Oral fluid and sweat specimens were collected in addition to plasma specimens for 24 h during gestation weeks 28 or 29 and 34, and 2 months after delivery. Tmax was not affected by pregnancy; however, BUP and NBUP Cmax and AUC0–24h tended to be lower during pregnancy compared to postpartum levels.
Statistically significant but weak positive correlations were found for BUP plasma and OF concentrations, and BUP/NBUP ratios in plasma and OF.
Statistically significant negative correlations were observed for times of specimen collection and BUP and NBUP OF/plasma ratios. BUP-Gluc and NBUP-Gluc were detected in only 5% of OF specimens. In sweat, BUP and NBUP were detected in only 4 of 25 (12 or 24 h) specimens in low concentrations (<2.4 ng/patch). These preliminary data describe BUP and metabolite pharmacokinetics in pregnant women and suggest that, like methadone, upward dose adjustments may be needed with advancing gestation.
Buprenorphine (BUP) is a semi-synthetic opioid derived from the baine with partial agonist activity at the μ-opioid receptor. BUP is administered in low doses (0.3–0.6 mg) as an analgesic and in high doses (4–24 mg) as pharmacotherapy for opiate-dependence1. BUP oral bioavailability is low (15%) due to extensive first pass metabolism2; however, sublingual (SL) administration achieves a bioavailability of 30–55%3. Phase I BUP N-dealkylation by cytochrome P450 3A4 (CYP3A4) produces norbuprenorphine (NBUP) primarily in the liver4. BUP and NBUP Phase II metabolism involves glucuronidation to buprenorphine-glucuronide (BUP-Gluc) and norbuprenorphine-glucuronide (NBUP-Gluc) by uridine diphosphate glucuronosyltransferase (UGT) 1A1, 2B7 and 1A35, 6.
SL BUP administration occurs with alcohol-based liquid preparations or tablet formulations, containing BUP only or BUP combined with naloxone in a 4:1 ratio (combination tablet to reduce medication diversion and intravenous abuse). Several high dose BUP pharmacokinetic studies evaluated liquid and tablet formulation bioequivalence7–11, mono and combination tablet bioequivalence8, 12, 13 and different administration routes14. In these studies, only BUP7, 9–13 or BUP and NBUP8, 14 were quantified in plasma. None reported BUP- and NBUP-Gluc pharmacokinetics.
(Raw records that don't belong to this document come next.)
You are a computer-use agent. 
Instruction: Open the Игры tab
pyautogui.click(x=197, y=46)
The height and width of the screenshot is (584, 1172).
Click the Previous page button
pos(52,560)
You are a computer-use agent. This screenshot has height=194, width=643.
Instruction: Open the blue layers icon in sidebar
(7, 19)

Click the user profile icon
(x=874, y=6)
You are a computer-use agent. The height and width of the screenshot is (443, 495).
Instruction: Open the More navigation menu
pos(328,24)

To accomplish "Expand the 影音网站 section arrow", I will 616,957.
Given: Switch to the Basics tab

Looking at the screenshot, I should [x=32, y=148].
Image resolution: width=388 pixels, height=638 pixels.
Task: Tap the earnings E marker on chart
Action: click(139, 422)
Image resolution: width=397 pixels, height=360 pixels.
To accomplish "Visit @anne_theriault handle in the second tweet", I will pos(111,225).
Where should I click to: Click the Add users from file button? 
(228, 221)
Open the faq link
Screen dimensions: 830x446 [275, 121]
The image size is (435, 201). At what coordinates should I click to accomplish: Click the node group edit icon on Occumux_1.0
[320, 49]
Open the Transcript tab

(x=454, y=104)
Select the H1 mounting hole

BUP tablets were evaluated for opiate-dependence treatment in pregnant women in Europe15, 16, Australia17 and the United States18. To our knowledge, there are no published BUP pharmacokinetic data in this complex population. During pregnancy, absorption, distribution, metabolism and excretion of drugs may be modified. Absorption and distribution may be affected due to reduced gastric motility, increased total body water and fat, and changes in plasma protein binding19. Metabolism also can be affected by alteration of maternal hepatic enzyme activity20 and fetal and placental metabolism21, 22. CYP and UGT isoenzymes are present in fetal liver and placenta, although at lower concentrations compared to adult liver, limiting their contribution to metabolism. Previous studies documented that placenta was capable of Phase I metabolism transforming BUP to NBUP21, 23, and that NBUP could be glucuronidated by the fetus24. Glomerular filtration rate increases 50% in the first trimester and continues increasing throughout pregnancy25, potentially raising excretion rates. These gestational changes may affect a drug’s pharmacokinetics, possibly requiring dose adjustment. Opiate pharmacokinetics may be modified during pregnancy; plasma methadone concentrations are lower during pregnancy than postpartum, most likely due to enhanced metabolism26. Morphine clearance at the time of delivery is higher and the terminal half-life shorter than for non-pregnant women27.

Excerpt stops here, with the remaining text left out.